The corresponding radius $$r_1$$ is $$\frac{|7/2|}{\sqrt{2}} = \frac{7}{2\sqrt{2}}$$. To rationalize the denominator, multiply by $$\frac{\sqrt{2}}{\sqrt{2}}$$:
$$r_1 = \frac{7\sqrt{2}}{2\sqrt{2}\sqrt{2}} = \frac{7\sqrt{2}}{4}$$.
Possibility 7.2: $$5h = -7(h-1)$$
$$5h = -7h+7$$
Add $$7h$$ to both sides: $$12h = 7$$
Divide by 12: $$h = 7/12$$
So, the second center is $$(7/12, 1)$$.
The corresponding radius $$r_2$$ is $$\frac{|7/12|}{\sqrt{2}} = \frac{7}{12\sqrt{2}}$$. Rationalizing the denominator:
$$r_2 = \frac{7\sqrt{2}}{12\sqrt{2}\sqrt{2}} = \frac{7\sqrt{2}}{24}$$.

**step8** Calculating Centers and Radii - Part 2: Centers on $$x=0$$

Next, we consider the centers that lie on the line $$x=0$$. For these centers, the coordinates are of the form $$(0, k)$$.
Using the distance formula for Line 1 (or Line 2), the radius $$r$$ is:
$$r = \frac{|0+k-1|}{\sqrt{2}} = \frac{|k-1|}{\sqrt{2}}$$
Now, we set this equal to the distance from Line 3, which is $$\frac{|7(0)-k-6|}{5\sqrt{2}}$$:
$$\frac{|k-1|}{\sqrt{2}} = \frac{|-k-6|}{5\sqrt{2}}$$
We know that $$|-k-6| = |-(k+6)| = |k+6|$$.
So, $$\frac{|k-1|}{\sqrt{2}} = \frac{|k+6|}{5\sqrt{2}}$$
Multiply both sides by $$5\sqrt{2}$$:
$$5|k-1| = |k+6|$$
This equation also leads to two further possibilities for $$k$$:
Possibility 8.1: $$5(k-1) = k+6$$
$$5k-5 = k+6$$
Subtract $$k$$ from both sides: $$4k-5 = 6$$
Add 5 to both sides: $$4k = 11$$
Divide by 4: $$k = 11/4$$
So, the third center is $$(0, 11/4)$$.
The corresponding radius $$r_3$$ is $$\frac{|11/4-1|}{\sqrt{2}} = \frac{|11/4-4/4|}{\sqrt{2}} = \frac{|7/4|}{\sqrt{2}} = \frac{7}{4\sqrt{2}}$$. Rationalizing the denominator:
$$r_3 = \frac{7\sqrt{2}}{4\sqrt{2}\sqrt{2}} = \frac{7\sqrt{2}}{8}$$.
Possibility 8.2: $$5(k-1) = -(k+6)$$
$$5k-5 = -k-6$$
Add $$k$$ to both sides: $$6k-5 = -6$$
Add 5 to both sides: $$6k = -1$$
Divide by 6: $$k = -1/6$$
So, the fourth center is $$(0, -1/6)$$.
The corresponding radius $$r_4$$ is $$\frac{|-1/6-1|}{\sqrt{2}} = \frac{|-1/6-6/6|}{\sqrt{2}} = \frac{|-7/6|}{\sqrt{2}} = \frac{7}{6\sqrt{2}}$$. Rationalizing the denominator:
$$r_4 = \frac{7\sqrt{2}}{6\sqrt{2}\sqrt{2}} = \frac{7\sqrt{2}}{12}$$.

**step9** Concluding the Number of Circles

Through our calculations, we have systematically identified four distinct pairs of center coordinates and radii.
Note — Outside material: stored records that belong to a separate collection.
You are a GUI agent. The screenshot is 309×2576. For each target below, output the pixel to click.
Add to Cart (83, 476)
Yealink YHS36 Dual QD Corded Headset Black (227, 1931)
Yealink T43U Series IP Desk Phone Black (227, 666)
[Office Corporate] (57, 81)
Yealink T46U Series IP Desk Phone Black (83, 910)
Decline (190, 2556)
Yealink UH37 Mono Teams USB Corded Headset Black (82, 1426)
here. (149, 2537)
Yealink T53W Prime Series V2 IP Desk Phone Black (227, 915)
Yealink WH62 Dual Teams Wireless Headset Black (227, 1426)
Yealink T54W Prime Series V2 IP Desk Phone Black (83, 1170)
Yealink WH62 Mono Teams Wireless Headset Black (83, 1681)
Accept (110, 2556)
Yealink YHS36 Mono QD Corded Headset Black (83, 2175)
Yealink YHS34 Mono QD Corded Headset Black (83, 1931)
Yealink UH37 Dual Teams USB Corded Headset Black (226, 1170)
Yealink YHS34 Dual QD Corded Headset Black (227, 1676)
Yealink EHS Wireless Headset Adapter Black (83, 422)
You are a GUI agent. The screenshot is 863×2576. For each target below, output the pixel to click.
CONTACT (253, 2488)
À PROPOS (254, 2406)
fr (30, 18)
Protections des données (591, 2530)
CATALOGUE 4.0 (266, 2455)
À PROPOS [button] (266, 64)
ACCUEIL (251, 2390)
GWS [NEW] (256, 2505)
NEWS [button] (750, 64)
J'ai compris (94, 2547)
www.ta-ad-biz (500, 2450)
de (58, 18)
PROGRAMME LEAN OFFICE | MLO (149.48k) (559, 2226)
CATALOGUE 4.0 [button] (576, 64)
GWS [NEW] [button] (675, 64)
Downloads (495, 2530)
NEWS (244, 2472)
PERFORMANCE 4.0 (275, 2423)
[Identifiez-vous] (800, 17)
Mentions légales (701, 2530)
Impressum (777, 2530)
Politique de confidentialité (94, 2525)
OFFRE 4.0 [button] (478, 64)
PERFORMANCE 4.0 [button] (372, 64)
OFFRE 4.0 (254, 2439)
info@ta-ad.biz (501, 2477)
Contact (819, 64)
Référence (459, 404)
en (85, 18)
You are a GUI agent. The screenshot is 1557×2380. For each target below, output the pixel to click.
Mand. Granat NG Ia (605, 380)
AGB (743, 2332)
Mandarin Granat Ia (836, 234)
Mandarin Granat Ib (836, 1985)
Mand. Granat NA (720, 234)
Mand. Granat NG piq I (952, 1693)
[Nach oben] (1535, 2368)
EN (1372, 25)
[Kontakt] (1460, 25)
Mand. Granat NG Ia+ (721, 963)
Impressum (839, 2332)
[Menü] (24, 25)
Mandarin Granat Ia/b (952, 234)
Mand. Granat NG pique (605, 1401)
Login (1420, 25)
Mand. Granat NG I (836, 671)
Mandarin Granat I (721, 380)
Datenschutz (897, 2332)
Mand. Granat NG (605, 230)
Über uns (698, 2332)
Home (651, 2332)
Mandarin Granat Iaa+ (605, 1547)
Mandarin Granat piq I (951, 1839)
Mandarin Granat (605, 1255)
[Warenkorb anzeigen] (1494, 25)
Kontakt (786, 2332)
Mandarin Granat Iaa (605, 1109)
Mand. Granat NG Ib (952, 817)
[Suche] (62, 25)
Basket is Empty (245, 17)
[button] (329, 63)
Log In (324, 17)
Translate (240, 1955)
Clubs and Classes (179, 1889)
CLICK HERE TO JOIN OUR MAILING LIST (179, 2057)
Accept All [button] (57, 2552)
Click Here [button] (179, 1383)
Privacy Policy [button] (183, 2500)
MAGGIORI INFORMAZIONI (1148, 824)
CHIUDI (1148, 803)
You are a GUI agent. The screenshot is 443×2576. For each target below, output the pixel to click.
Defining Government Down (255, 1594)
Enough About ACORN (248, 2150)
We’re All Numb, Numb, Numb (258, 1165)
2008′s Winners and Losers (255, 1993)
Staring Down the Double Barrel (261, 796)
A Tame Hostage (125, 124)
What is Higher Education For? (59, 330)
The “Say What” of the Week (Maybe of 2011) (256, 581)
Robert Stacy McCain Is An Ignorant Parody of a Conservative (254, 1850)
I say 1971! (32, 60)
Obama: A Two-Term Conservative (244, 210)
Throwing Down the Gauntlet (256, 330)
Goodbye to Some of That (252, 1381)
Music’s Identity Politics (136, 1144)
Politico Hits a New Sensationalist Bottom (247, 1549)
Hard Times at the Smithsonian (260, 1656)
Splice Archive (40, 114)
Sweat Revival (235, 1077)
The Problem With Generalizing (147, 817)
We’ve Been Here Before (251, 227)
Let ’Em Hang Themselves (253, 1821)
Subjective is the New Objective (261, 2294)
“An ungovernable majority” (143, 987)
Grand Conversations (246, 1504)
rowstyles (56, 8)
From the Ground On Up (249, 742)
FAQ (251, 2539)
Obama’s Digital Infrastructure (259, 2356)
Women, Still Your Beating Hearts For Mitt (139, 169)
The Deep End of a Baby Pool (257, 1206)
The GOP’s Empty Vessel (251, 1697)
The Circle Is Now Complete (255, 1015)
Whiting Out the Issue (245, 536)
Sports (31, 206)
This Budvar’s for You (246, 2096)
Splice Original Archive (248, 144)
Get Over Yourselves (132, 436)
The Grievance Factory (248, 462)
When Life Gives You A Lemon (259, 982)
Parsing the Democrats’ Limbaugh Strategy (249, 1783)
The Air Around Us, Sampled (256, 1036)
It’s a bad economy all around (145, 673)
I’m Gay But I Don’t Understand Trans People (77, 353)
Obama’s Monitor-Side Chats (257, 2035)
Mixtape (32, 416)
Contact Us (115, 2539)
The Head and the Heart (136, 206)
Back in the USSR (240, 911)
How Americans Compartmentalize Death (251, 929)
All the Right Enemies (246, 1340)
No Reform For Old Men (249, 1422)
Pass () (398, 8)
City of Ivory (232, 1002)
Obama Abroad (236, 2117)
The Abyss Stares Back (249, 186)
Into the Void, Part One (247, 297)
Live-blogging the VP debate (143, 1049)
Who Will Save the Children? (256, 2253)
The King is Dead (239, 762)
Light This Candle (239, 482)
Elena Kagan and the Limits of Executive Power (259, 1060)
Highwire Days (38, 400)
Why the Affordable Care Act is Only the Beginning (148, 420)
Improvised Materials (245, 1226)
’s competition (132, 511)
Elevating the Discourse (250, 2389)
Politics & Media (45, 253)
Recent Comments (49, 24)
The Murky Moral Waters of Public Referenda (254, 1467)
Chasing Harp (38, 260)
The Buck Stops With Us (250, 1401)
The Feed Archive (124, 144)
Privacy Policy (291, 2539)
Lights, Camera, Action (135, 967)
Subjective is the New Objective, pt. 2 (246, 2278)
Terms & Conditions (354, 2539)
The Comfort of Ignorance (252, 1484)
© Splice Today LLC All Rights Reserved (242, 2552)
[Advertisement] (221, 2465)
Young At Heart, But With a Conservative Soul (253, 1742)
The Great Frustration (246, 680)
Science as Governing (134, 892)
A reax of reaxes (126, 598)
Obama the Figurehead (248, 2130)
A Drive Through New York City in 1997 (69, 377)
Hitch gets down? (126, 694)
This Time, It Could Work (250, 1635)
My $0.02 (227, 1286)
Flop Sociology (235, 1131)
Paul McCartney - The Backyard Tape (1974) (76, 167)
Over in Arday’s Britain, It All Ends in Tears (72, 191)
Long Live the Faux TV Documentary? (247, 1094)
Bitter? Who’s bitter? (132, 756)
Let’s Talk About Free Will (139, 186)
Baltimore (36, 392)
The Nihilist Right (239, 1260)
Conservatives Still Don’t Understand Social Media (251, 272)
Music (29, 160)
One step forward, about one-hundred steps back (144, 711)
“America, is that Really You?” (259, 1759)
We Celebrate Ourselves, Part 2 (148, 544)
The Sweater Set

Each pair represents a unique circle that is tangent to all three given lines. This confirms that there are exactly 4 circles that satisfy the conditions of the problem.

**step10** Listing the Centers and Radii

The four circles that can be drawn, each touching all three lines, along with their respective centers and radii, are:
Circle 1: Center $$(7/2, 1)$$, Radius $$\frac{7\sqrt{2}}{4}$$
Circle 2: Center $$(7/12, 1)$$, Radius $$\frac{7\sqrt{2}}{24}$$
Circle 3: Center $$(0, 11/4)$$, Radius $$\frac{7\sqrt{2}}{8}$$
Circle 4: Center $$(0, -1/6)$$, Radius $$\frac{7\sqrt{2}}{12}$$